The distance $$d$$ (in $$\mathrm{ft}$$ ) required to stop a car that was traveling at speed $$v$$ (in mph) before the brakes were applied depends on the amount of friction between the tires and the road and the driver's reaction time. After an accident, a legal team hired an engineering firm to collect data for the stretch of road where the accident occurred. Based on the data, the stopping distance is given by $$d=0.05 v^{2}+2.2 v$$. a. Determine the distance required to stop a car going $$50 \mathrm{mph}$$. b. Up to what speed (to the nearest mph) could a motorist be traveling and still have adequate stopping distance to avoid hitting a deer $$330 \mathrm{ft}$$ away?

Answer

## Question1.a:

**step1 Substitute the given speed into the distance formula**

The problem provides a formula for the stopping distance $$d$$ (in feet) based on the car's speed $$v$$ (in mph): $$d=0.05 v^{2}+2.2 v$$. To find the distance required to stop a car going $$50 \mathrm{mph}$$, we substitute $$v=50$$ into this formula.

$$d = 0.05 v^{2}+2.2 v$$

$$d = 0.05 (50)^{2}+2.2 (50)$$

**step2 Calculate the stopping distance**

Now we perform the calculations following the order of operations (exponents first, then multiplication, then addition).

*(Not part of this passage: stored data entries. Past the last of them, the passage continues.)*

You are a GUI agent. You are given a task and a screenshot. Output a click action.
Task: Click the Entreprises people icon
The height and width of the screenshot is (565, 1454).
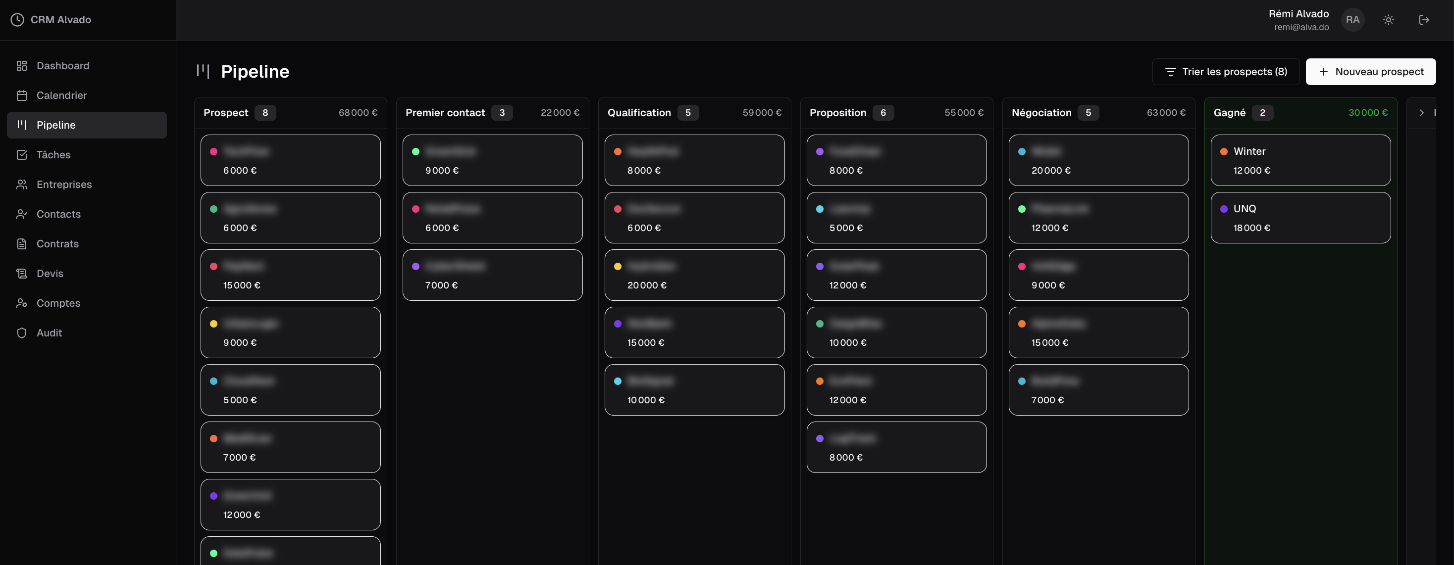(22, 184)
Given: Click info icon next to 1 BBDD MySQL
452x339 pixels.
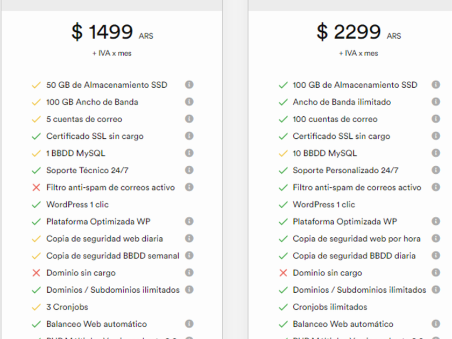Looking at the screenshot, I should tap(189, 153).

$$d = 0.05 \times (50 \times 50) + (2.2 \times 50)$$

$$d = 0.05 \times 2500 + 110$$

$$d = 125 + 110$$

$$d = 235$$

So, the distance required to stop a car going $$50 \mathrm{mph}$$ is $$235 \mathrm{ft}$$.

## Question1.b:

**step1 Set up the equation for the given stopping distance**

For this part, we are given a stopping distance $$d=330 \mathrm{ft}$$ and need to find the maximum speed $$v$$ a motorist could be traveling. We set the given distance formula equal to $$330 \mathrm{ft}$$.

$$0.05 v^{2}+2.2 v = 330$$

**step2 Rearrange the equation into standard quadratic form**

To solve for $$v$$, we need to rearrange this equation into the standard form of a quadratic equation, which is $$av^{2}+bv+c=0$$. We do this by subtracting $$330$$ from both sides of the equation.

$$0.05 v^{2}+2.2 v - 330 = 0$$

To simplify calculations, we can eliminate the decimals by multiplying the entire equation by $$100$$ (since the smallest decimal place is hundredths).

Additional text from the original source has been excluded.